PARTICIPATION IN THE SEMINAR “LESSONS FROM THE DEFEAT OF ETA”

On October 20, MEP Javier Zarzalejos participated in the seminar “Lessons from the defeat of ETA”, organized by the Center for the Common Good of the Francisco de Vitoria University (UFV) together with the Victims of Terrorism Foundation (FVT) and the Isabel la Católica School of Government and Leadership, in the Europa room of the Senate, in a panel on the anti-terrorist pacts together with the former Minister of the Presidency of Spain and former vice-president of the Basque Government, Ramón Jáuregui, moderated by the professor and columnist of the newspaper El Mundo, Javier Redondo.

In his speech, Zarzalejos reviewed the pacts over the last few years and stressed that “on the one hand, they have the logic of maintaining basic consensus even in extraordinarily tense moments for Spanish politics and, in the case of the anti-terrorist pacts, they also reflect a learning process of what the reality of terrorism was, of what were the real strategies or the most effective strategies to face it, of how society evolved and how the political forces and the institutions themselves also evolved”.

The first pact, that of Ajuria Enea in 1988, took place for the MEP in a “moment of extraordinary activity of ETA and in a social environment in which ETA clearly had more than sympathy, it had an explicit support of a part of the Basque society” and counted on the “ideological legitimization that nationalism lent to ETA”.

Then, after the kidnapping and murder of Miguel Angel Blanco, came the Estella Pact, in his opinion, “the antithesis of the Ajuria Enea Pact, the negation of what the Ajuria Enea Pact means, the establishment once again of the dividing line between nationalists and non-nationalists and gave reason to those of us who argued that the political and ideological-cultural legitimization of nationalism towards ETA terrorism had not disappeared”.

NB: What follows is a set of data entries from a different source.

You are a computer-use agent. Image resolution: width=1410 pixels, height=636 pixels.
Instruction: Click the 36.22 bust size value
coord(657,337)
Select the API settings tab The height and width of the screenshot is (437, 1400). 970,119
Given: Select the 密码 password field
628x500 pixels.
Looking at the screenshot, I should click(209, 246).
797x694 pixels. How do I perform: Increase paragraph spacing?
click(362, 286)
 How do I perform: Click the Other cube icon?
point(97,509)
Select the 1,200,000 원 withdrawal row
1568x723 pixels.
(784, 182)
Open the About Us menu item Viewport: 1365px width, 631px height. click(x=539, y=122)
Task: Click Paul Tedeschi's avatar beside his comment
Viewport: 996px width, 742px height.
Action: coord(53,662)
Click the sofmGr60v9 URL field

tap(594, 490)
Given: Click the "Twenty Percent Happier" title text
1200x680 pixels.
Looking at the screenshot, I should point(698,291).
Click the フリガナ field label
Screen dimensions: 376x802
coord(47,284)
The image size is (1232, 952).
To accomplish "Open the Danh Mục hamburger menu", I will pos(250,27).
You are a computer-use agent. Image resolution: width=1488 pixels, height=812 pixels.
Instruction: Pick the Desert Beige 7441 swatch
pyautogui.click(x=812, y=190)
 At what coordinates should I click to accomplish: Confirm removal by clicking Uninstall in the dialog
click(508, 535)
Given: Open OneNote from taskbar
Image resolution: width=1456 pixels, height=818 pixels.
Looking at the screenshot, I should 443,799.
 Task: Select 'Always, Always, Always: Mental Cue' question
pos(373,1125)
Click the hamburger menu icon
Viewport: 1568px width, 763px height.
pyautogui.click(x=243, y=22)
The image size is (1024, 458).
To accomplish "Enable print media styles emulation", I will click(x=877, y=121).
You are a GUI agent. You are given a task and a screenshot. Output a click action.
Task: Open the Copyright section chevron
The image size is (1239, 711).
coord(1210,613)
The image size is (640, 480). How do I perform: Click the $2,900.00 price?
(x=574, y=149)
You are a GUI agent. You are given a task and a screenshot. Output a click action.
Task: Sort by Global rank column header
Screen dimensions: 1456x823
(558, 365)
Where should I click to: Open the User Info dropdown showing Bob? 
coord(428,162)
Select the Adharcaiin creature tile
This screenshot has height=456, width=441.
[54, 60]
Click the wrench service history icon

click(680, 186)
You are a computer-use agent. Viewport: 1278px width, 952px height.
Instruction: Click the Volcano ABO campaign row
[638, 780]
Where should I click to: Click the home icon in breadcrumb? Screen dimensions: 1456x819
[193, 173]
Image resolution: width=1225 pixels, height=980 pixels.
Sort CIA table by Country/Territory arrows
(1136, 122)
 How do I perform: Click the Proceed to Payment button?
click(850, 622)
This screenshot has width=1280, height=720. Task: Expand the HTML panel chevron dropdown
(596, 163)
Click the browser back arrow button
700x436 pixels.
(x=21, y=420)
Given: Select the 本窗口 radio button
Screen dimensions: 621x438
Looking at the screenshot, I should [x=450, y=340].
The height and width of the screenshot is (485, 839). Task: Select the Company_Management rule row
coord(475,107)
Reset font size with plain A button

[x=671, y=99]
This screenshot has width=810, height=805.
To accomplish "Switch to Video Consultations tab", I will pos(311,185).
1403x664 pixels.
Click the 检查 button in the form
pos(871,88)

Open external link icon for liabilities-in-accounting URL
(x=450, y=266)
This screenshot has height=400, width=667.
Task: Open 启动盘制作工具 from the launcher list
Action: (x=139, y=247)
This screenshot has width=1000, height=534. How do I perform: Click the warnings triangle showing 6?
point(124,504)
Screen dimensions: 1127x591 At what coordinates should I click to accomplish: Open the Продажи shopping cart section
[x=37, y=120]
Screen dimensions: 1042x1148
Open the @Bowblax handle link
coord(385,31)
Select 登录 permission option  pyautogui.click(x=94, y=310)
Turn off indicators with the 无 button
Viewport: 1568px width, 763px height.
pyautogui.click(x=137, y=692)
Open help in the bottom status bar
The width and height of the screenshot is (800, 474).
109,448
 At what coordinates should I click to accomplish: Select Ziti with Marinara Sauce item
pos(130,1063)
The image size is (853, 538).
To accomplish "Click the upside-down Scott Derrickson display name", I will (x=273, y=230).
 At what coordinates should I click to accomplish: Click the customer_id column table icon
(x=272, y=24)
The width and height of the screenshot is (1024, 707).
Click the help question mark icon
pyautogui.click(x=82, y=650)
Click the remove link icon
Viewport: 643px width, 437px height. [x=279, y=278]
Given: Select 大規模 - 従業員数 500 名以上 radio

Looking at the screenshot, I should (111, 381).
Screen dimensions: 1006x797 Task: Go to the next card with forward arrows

In the same way that the Estella Pact is a negation of the Ajuria Enea Pact, for Javier Zarzalejos, the Pact for Freedoms and Against Terrorism is, “a historical turning point in the right direction. It means that the fundamental idea of ETA’s invincibility is not accepted, ETA can be defeated, ETA is beatable and the infinite tie between the State of Law and ETA cannot be accepted, and it means that the two parties, the party that was governing then and the party that could govern, claim for themselves the decisions on the anti-terrorist strategy that has to mark the fight against ETA from then on”.

For the MEP, what was fundamental and is the great fissure that opened with the PNV, was that PP and PSOE said “this is as far as we have come and we are going to establish the anti-terrorist strategy and we are going to establish it on the basis that we are committed to the defeat of ETA, we are going to continue supporting the mobilization of the Basque society and we are going to provide the rule of law with those instruments that are necessary”.

Asked about the end of ETA, Zarzalejos pointed out that he cannot be satisfied with “only a police defeat” and demanded a defeat of the terrorist group ETA also in the political and social sphere, which has not been “proportional to the operational defeat”.

“We cannot be satisfied with a police defeat alone, when there are 200,000 Basques who are out of their place, when there are too many cases still to be clarified about which there has been no cooperation from the terrorists or the prisoners who are in jail”, he concluded.

He also wanted to refer to the declarations of the PSOE spokesperson in the Madrid City Council, Reyes Maroto, who said that “with Bildu we improve the life of the Spanish people”. “To me my flesh opens up, when you hear people say and declare that Bildu has improved the quality of life of Spaniards. It seems to me that it is an outrage. It seems to me that it is trivializing what Bildu has meant,” Zarzalejos affirmed.